## What is expected
I would like you to restate each record word for word.

Records excerpted from a collection
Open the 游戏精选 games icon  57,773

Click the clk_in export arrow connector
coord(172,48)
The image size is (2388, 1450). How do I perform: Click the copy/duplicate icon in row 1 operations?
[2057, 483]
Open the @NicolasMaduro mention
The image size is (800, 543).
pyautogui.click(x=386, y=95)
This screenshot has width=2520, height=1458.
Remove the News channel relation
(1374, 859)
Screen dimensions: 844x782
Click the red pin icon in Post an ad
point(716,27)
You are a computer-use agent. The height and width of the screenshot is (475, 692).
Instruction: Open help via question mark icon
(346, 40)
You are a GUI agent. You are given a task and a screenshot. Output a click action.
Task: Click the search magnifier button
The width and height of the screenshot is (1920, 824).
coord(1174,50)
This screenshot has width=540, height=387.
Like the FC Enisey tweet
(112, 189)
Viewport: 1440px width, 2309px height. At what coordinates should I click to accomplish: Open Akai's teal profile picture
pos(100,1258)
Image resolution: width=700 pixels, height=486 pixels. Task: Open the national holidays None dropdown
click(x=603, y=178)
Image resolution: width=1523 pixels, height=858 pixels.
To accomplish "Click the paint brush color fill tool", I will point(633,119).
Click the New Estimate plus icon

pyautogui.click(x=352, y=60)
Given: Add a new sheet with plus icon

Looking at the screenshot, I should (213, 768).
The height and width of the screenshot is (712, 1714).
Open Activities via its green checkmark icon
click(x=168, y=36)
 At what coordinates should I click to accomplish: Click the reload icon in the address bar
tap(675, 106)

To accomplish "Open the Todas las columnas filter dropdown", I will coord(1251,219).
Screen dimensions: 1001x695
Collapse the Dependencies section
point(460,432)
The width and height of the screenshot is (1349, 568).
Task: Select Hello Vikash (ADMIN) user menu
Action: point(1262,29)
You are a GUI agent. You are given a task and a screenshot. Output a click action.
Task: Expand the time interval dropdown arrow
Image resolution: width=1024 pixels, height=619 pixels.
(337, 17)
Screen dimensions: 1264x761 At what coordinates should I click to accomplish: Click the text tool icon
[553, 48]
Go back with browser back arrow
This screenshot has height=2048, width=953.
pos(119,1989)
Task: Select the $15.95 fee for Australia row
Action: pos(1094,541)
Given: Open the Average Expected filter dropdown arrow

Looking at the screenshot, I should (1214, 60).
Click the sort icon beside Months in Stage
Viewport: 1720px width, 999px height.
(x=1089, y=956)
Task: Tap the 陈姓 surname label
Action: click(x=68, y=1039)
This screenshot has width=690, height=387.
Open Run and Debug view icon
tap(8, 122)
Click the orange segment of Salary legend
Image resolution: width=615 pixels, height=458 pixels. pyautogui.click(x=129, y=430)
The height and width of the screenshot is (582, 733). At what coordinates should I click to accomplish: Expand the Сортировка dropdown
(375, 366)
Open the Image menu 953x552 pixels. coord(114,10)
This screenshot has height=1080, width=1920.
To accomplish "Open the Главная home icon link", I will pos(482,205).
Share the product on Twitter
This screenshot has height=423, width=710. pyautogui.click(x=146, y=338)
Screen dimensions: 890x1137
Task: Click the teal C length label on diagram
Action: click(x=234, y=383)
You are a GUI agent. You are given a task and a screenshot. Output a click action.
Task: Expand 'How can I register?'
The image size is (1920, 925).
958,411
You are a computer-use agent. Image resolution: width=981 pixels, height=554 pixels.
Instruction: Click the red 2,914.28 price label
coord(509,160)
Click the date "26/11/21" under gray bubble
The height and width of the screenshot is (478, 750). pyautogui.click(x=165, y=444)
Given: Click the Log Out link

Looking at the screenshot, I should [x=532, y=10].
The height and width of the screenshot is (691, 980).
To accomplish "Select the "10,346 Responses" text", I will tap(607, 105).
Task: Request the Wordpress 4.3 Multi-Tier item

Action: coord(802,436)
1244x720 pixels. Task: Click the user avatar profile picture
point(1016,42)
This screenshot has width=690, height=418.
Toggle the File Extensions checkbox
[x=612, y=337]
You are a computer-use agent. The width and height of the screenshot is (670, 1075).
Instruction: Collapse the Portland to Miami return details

## Expected answer
Open the 游戏精选 games icon  57,773

Click the clk_in export arrow connector
coord(172,48)
The image size is (2388, 1450). How do I perform: Click the copy/duplicate icon in row 1 operations?
[2057, 483]
Open the @NicolasMaduro mention
The image size is (800, 543).
pyautogui.click(x=386, y=95)
This screenshot has width=2520, height=1458.
Remove the News channel relation
(1374, 859)
Screen dimensions: 844x782
Click the red pin icon in Post an ad
point(716,27)
You are a computer-use agent. The height and width of the screenshot is (475, 692).
Instruction: Open help via question mark icon
(346, 40)
You are a GUI agent. You are given a task and a screenshot. Output a click action.
Task: Click the search magnifier button
The width and height of the screenshot is (1920, 824).
coord(1174,50)
This screenshot has width=540, height=387.
Like the FC Enisey tweet
(112, 189)
Viewport: 1440px width, 2309px height. At what coordinates should I click to accomplish: Open Akai's teal profile picture
pos(100,1258)
Image resolution: width=700 pixels, height=486 pixels. Task: Open the national holidays None dropdown
click(x=603, y=178)
Image resolution: width=1523 pixels, height=858 pixels.
To accomplish "Click the paint brush color fill tool", I will point(633,119).
Click the New Estimate plus icon

pyautogui.click(x=352, y=60)
Given: Add a new sheet with plus icon

Looking at the screenshot, I should (213, 768).
The height and width of the screenshot is (712, 1714).
Open Activities via its green checkmark icon
click(x=168, y=36)
 At what coordinates should I click to accomplish: Click the reload icon in the address bar
tap(675, 106)

To accomplish "Open the Todas las columnas filter dropdown", I will coord(1251,219).
Screen dimensions: 1001x695
Collapse the Dependencies section
point(460,432)
The width and height of the screenshot is (1349, 568).
Task: Select Hello Vikash (ADMIN) user menu
Action: point(1262,29)
You are a GUI agent. You are given a task and a screenshot. Output a click action.
Task: Expand the time interval dropdown arrow
Image resolution: width=1024 pixels, height=619 pixels.
(337, 17)
Screen dimensions: 1264x761 At what coordinates should I click to accomplish: Click the text tool icon
[553, 48]
Go back with browser back arrow
This screenshot has height=2048, width=953.
pos(119,1989)
Task: Select the $15.95 fee for Australia row
Action: pos(1094,541)
Given: Open the Average Expected filter dropdown arrow

Looking at the screenshot, I should (1214, 60).
Click the sort icon beside Months in Stage
Viewport: 1720px width, 999px height.
(x=1089, y=956)
Task: Tap the 陈姓 surname label
Action: click(x=68, y=1039)
This screenshot has width=690, height=387.
Open Run and Debug view icon
tap(8, 122)
Click the orange segment of Salary legend
Image resolution: width=615 pixels, height=458 pixels. pyautogui.click(x=129, y=430)
The height and width of the screenshot is (582, 733). At what coordinates should I click to accomplish: Expand the Сортировка dropdown
(375, 366)
Open the Image menu 953x552 pixels. coord(114,10)
This screenshot has height=1080, width=1920.
To accomplish "Open the Главная home icon link", I will pos(482,205).
Share the product on Twitter
This screenshot has height=423, width=710. pyautogui.click(x=146, y=338)
Screen dimensions: 890x1137
Task: Click the teal C length label on diagram
Action: click(x=234, y=383)
You are a GUI agent. You are given a task and a screenshot. Output a click action.
Task: Expand 'How can I register?'
The image size is (1920, 925).
958,411
You are a computer-use agent. Image resolution: width=981 pixels, height=554 pixels.
Instruction: Click the red 2,914.28 price label
coord(509,160)
Click the date "26/11/21" under gray bubble
The height and width of the screenshot is (478, 750). pyautogui.click(x=165, y=444)
Given: Click the Log Out link

Looking at the screenshot, I should [x=532, y=10].
The height and width of the screenshot is (691, 980).
To accomplish "Select the "10,346 Responses" text", I will tap(607, 105).
Task: Request the Wordpress 4.3 Multi-Tier item

Action: coord(802,436)
1244x720 pixels. Task: Click the user avatar profile picture
point(1016,42)
This screenshot has width=690, height=418.
Toggle the File Extensions checkbox
[x=612, y=337]
You are a computer-use agent. The width and height of the screenshot is (670, 1075).
Instruction: Collapse the Portland to Miami return details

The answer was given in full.